My reply is in 3 parts.
Answer to what I thought you were asking:
I can point you toward a 2 stage heater.
It heats air instead of water. It is not 1000W (many single stage units have been built over 1000W). 12V instead of 24V. Adding a 3rd stage is no problem. All the concepts are the same.
Woof's "2-stage Ghurd Super Controller",
http://fieldlines.com/board/index.php/topic,129731.0.htmlI believe you may have a bit of misunderstanding about the electrical aspects.
A dump load controller that operates in PWM can dump 8A or 16A into a '30A heater'.
And it can dump 1A or 3.141592654A or 26.666A into a '30A heater'.
Commercial examples would be the Xantrex C40 or MorningStar TS-45 or TS-60.
Hugh's site had a couple designs. One with relays, one with triacs, maybe more. It's late, I am tired, I looked but didn't find them quickly, but pretty sure they are there somewhere!
http://www.scoraigwind.com/=
Answer to what you may be asking:
The 24V designation made me think it had a battery.
You said "I have spent countless hours searching the web looking for a water heater that would work with a wind turbine without over loading it at slow wind and still use the energy at high wind speeds".

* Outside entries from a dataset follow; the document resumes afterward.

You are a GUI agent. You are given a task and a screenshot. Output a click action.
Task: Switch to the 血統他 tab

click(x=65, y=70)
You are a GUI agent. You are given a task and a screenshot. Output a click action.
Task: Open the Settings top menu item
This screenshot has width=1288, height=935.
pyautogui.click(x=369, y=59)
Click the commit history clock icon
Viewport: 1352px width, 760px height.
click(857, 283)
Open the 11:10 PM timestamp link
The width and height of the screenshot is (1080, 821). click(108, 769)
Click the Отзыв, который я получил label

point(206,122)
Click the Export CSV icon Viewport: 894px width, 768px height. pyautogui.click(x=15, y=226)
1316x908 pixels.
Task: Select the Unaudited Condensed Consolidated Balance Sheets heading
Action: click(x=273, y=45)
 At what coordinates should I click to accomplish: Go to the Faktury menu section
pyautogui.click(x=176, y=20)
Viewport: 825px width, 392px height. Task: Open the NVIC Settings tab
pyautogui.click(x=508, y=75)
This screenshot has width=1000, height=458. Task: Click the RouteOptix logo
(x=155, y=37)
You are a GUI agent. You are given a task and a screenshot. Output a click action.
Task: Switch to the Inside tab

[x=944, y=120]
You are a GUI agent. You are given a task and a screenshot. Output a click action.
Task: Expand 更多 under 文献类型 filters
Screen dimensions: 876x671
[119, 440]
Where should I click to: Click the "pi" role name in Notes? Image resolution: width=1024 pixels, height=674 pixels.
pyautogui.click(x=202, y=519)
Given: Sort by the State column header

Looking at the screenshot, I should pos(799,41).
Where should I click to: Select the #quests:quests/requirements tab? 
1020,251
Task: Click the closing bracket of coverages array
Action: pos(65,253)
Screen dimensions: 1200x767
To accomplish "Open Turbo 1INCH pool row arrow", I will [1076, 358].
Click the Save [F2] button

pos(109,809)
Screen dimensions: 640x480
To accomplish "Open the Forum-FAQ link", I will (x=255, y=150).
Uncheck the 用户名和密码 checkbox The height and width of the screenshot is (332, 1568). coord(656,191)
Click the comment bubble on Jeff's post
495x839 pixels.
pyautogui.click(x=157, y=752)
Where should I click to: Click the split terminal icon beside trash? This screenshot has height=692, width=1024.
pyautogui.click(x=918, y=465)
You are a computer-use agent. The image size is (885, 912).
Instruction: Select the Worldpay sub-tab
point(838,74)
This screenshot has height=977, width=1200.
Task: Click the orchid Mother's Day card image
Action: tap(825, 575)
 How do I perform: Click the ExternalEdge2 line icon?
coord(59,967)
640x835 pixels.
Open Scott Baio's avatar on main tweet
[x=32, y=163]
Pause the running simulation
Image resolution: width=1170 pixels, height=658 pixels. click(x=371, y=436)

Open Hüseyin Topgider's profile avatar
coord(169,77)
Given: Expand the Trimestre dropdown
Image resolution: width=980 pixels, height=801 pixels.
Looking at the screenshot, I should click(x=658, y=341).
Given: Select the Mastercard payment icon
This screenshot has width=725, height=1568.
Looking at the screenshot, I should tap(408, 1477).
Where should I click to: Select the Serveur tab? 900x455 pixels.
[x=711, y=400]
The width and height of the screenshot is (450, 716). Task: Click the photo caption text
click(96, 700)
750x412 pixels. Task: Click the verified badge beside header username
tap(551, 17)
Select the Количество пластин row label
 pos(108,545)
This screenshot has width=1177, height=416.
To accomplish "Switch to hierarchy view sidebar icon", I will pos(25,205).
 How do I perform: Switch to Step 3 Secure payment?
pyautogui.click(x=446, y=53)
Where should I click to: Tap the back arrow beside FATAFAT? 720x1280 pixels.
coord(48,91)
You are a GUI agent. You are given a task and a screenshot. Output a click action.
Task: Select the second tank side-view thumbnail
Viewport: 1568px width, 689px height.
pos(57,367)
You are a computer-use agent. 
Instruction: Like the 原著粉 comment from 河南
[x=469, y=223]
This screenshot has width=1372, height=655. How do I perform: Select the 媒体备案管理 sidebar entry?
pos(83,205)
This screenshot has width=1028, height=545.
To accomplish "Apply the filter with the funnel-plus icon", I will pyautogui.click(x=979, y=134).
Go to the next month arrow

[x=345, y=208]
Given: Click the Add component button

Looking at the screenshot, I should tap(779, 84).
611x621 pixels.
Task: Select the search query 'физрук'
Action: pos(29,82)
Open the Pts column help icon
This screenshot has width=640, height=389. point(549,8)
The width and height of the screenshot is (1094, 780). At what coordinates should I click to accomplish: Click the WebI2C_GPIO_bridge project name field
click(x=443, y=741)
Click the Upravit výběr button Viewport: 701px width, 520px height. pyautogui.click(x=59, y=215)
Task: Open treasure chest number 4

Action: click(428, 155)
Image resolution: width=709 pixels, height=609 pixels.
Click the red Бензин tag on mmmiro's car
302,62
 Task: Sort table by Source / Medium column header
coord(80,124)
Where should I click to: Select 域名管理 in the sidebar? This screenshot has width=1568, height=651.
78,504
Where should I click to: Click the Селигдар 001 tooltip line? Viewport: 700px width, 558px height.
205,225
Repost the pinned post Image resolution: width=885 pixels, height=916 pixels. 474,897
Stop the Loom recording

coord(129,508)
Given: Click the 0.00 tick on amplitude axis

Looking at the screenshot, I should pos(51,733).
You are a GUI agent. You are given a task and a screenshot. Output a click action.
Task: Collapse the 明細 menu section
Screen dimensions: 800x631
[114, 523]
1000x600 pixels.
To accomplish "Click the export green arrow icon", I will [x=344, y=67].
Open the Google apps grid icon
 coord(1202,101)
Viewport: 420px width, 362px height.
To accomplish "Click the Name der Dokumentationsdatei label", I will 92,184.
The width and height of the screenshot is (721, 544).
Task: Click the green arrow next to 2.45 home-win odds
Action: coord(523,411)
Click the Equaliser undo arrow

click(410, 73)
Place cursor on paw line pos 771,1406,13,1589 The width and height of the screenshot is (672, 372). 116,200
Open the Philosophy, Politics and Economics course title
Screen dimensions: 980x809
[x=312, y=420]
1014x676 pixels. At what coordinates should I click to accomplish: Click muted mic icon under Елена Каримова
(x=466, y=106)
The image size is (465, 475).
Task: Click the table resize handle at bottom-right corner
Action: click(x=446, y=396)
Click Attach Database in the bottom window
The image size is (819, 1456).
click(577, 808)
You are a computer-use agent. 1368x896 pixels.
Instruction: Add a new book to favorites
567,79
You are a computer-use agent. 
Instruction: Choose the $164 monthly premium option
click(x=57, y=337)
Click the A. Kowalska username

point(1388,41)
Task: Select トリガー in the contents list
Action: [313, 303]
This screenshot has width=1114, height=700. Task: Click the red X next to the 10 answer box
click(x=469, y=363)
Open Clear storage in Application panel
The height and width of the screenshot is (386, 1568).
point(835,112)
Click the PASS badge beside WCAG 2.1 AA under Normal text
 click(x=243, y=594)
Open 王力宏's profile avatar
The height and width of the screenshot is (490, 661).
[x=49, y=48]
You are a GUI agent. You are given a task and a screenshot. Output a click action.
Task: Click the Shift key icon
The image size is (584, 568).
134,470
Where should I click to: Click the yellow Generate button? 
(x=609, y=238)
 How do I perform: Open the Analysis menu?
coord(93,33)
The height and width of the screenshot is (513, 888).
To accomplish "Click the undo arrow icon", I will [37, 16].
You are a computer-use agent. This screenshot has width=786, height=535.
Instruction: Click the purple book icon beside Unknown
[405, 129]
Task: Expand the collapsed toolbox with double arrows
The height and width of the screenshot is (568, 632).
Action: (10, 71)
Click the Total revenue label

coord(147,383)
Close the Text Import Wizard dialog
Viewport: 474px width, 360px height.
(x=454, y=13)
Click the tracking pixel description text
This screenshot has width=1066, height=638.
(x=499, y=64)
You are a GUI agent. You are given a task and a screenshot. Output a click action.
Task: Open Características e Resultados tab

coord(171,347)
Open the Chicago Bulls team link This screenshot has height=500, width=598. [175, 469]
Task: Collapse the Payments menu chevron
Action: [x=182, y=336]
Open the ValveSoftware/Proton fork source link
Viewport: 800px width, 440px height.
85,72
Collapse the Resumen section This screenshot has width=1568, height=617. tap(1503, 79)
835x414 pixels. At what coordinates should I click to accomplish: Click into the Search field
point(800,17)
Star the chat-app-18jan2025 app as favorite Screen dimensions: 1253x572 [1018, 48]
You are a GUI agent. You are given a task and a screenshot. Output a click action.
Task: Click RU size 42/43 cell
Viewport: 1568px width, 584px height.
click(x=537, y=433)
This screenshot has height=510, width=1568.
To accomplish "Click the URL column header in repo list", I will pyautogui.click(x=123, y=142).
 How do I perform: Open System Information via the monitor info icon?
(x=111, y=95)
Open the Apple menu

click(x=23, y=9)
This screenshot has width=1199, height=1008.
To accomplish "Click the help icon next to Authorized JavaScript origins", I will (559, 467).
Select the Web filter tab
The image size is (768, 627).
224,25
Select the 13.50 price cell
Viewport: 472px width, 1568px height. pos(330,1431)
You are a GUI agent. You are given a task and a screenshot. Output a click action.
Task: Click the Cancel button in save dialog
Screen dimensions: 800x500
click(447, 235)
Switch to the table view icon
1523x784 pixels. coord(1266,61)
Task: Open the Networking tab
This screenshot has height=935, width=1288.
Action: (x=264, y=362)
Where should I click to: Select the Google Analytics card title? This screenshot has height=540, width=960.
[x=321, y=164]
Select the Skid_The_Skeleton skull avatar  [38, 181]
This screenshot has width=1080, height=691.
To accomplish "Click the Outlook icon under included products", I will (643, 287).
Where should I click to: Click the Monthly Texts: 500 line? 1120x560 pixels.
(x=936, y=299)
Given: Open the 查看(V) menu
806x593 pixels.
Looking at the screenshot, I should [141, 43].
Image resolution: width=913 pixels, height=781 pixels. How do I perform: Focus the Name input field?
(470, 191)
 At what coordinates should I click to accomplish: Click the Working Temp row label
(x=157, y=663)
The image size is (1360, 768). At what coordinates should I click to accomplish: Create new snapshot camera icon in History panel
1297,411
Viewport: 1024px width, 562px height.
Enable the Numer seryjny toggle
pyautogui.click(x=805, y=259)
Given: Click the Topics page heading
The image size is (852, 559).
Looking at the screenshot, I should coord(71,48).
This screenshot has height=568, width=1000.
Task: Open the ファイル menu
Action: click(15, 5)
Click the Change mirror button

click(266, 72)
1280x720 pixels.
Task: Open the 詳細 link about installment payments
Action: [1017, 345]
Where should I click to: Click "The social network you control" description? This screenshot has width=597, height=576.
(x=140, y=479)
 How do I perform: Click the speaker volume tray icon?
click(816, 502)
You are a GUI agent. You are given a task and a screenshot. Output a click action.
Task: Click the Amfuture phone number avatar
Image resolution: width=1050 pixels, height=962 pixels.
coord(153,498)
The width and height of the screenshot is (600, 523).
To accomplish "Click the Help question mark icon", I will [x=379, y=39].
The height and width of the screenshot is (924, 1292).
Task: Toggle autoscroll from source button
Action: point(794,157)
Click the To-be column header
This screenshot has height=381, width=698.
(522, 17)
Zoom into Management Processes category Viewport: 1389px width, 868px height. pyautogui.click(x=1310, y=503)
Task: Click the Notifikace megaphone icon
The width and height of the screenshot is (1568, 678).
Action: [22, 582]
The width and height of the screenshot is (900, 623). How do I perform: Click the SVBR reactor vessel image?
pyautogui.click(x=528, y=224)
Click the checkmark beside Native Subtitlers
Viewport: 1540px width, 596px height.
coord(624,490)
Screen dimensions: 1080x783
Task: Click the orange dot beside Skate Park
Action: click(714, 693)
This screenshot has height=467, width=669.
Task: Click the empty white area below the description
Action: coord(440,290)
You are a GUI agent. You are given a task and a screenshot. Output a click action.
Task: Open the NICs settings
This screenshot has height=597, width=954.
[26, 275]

Maybe you are talking about a 'No Battery' system?
If that was your experience with your system that had a battery, and had those issues, then the problem was a crappy controller (which I bet s shiny new dime had a relay).
If there is NO battery, then there is no reason to limit it to 24V.
Probably be better off designating it, say, 24V to 60V (or 90V?). That type of configuration would allow far better use of the high winds.
Again, there are many ways to do that too. Anything from a small bank of op amps, to STAMP or PIC programable ICs, to ICs that allow conversion of on parameter to another (possibly RPM to voltage?), to hacking a $3 6-LED Harbor Freight alternator tester, to about a 1000 other things.
=
I very seriously doubt your Provision
Application would be worth the cost of attempting to get a Patent. I doubt there is anything in it not obvious to someone in the field.
The cost of a defendable patent is not cheap. The market is limited. Bad investment to return ratio.
I am not clear on "I could retire from pulling wrenches and build water heaters."
Meaning build the control circuits, the heating elements, or the entire assembly with the tank?
Might be a market for it, but I doubt it would be worth thowing money at (genuine) patent attorneys.
Certainly not enough market to sell your impact wrench on ebay.
Curious about the public disclosure status.
This is like pin the tail on the donkey.
We know you THINK you have something that looks like it might be a donkey. That's all we know.
Hard to accurately pin the tail on the donkey when we don't know if there is actually any donkey involved.
(if you know what I mean)
There are more than a few members here with patents.
They may speak up if there was more info to work with.